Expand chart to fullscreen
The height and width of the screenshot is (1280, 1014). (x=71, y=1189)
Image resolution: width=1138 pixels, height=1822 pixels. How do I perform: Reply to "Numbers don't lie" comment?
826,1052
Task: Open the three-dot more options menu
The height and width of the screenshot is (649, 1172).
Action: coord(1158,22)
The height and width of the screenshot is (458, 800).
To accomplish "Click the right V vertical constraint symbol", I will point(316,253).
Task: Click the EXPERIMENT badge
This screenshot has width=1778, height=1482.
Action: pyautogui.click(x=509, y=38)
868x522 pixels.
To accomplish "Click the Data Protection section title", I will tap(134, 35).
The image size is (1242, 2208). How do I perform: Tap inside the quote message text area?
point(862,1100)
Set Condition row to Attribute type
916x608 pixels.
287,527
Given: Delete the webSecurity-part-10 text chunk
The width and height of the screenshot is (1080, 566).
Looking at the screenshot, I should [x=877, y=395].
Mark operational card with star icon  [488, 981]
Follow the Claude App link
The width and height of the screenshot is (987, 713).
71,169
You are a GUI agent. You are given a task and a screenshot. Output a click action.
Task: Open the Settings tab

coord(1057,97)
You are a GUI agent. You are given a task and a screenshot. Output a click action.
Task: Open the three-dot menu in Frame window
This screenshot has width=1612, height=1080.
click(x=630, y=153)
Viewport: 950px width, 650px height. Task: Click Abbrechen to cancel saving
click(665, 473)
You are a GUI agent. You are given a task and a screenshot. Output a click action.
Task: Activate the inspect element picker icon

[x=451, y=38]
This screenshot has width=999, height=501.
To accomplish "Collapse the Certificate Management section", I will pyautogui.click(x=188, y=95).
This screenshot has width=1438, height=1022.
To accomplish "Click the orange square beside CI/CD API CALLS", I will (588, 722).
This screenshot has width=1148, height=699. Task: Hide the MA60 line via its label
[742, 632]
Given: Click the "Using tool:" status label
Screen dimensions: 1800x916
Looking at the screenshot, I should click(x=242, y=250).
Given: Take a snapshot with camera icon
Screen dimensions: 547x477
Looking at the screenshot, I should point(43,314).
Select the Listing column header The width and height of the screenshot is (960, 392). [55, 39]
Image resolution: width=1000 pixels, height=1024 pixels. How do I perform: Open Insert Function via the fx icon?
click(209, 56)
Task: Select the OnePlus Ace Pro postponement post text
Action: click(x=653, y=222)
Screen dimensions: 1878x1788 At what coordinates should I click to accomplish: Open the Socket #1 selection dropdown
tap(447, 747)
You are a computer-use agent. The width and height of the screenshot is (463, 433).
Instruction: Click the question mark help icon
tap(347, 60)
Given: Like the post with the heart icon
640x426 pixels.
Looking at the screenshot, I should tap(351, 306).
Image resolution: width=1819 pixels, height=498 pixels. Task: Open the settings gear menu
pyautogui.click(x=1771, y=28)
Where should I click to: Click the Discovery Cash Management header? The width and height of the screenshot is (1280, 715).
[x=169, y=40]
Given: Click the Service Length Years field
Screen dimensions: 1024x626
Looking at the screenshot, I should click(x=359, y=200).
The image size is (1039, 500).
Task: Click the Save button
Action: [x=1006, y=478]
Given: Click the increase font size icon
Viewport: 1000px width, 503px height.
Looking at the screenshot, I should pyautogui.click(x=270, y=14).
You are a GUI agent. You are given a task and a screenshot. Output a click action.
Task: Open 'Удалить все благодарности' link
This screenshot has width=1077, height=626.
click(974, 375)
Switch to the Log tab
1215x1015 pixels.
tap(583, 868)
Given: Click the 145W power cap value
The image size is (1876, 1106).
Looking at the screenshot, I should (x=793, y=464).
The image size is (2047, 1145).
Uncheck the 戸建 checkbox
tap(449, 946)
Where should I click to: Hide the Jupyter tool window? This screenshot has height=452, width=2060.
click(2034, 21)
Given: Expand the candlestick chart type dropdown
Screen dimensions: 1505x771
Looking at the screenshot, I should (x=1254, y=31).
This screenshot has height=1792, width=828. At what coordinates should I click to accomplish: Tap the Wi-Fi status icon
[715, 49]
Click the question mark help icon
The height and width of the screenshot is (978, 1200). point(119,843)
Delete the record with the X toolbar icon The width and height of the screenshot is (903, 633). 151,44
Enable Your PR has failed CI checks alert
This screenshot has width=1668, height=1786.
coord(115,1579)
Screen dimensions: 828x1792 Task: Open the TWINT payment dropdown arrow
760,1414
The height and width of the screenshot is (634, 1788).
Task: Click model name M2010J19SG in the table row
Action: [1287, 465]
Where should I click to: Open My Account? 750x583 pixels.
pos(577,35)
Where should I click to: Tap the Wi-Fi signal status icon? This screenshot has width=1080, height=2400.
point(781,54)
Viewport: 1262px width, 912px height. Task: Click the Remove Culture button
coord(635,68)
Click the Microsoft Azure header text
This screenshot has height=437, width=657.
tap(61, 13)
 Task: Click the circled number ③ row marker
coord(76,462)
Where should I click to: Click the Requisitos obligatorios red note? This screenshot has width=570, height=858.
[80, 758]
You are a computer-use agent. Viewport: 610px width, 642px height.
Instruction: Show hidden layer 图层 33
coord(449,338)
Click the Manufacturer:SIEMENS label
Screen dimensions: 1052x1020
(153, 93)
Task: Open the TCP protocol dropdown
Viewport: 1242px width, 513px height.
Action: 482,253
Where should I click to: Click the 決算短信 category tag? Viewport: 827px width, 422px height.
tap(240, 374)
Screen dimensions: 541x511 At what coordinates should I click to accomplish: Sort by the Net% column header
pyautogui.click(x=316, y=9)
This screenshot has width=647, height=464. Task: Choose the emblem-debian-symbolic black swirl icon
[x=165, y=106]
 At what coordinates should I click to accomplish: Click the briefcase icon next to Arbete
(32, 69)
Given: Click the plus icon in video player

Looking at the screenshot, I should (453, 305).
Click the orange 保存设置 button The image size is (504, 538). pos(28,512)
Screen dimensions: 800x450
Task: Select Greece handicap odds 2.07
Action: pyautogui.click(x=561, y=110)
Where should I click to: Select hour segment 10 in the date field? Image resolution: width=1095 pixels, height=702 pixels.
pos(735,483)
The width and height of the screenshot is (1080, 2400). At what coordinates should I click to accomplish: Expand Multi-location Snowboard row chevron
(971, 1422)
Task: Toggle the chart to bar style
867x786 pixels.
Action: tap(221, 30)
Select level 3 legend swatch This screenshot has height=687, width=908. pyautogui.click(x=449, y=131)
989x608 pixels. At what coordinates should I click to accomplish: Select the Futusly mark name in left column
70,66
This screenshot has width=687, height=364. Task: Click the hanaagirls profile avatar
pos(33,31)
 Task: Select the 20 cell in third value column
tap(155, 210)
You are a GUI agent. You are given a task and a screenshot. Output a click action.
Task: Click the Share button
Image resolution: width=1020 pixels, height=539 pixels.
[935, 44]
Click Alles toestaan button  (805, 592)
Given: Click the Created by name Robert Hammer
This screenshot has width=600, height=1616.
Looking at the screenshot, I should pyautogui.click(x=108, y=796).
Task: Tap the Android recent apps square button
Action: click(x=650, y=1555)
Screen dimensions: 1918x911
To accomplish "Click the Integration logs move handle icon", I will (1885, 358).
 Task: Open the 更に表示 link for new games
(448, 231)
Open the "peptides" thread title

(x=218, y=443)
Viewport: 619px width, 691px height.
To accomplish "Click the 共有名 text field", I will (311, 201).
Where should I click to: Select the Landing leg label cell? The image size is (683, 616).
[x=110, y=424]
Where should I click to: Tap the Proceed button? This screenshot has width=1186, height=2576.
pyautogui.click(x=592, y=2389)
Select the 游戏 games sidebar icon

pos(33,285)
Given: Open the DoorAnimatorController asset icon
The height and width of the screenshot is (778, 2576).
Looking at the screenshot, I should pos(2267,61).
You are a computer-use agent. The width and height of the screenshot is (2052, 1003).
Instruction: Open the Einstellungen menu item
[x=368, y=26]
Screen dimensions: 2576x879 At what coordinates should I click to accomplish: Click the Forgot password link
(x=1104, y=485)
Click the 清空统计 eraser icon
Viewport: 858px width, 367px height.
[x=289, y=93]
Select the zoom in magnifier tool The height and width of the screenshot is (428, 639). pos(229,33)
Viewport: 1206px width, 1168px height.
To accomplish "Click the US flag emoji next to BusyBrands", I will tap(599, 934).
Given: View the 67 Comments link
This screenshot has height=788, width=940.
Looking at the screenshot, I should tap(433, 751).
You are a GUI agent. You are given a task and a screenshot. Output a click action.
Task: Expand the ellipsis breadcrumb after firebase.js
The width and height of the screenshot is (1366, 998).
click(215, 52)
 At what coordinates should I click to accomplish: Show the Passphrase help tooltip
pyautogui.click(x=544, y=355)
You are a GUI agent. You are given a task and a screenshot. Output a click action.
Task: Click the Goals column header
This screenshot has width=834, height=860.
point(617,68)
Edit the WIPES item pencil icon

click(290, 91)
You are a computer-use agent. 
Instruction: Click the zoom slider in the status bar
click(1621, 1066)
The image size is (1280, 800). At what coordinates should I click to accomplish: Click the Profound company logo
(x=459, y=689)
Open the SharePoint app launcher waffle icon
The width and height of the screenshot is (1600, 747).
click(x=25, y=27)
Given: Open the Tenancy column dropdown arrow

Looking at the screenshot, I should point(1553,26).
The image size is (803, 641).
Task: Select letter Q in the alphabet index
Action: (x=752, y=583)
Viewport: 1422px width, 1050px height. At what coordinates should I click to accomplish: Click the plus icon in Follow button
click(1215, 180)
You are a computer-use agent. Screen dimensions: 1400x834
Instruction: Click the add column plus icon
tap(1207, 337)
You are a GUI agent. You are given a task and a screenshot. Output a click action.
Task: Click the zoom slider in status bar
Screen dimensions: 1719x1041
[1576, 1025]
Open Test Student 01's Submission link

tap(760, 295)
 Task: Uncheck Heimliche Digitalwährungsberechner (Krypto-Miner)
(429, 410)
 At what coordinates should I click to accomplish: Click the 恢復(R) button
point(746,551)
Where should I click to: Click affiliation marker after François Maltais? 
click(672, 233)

________________

• **Exercise requirements**
When copying the data above, please keep exactly the lines from its first line through the line with "The height and width of the screenshot is (458, 800).", both ends included, and drop the rest.

• **Solution to this exercise**
Expand chart to fullscreen
The height and width of the screenshot is (1280, 1014). (x=71, y=1189)
Image resolution: width=1138 pixels, height=1822 pixels. How do I perform: Reply to "Numbers don't lie" comment?
826,1052
Task: Open the three-dot more options menu
The height and width of the screenshot is (649, 1172).
Action: coord(1158,22)
The height and width of the screenshot is (458, 800).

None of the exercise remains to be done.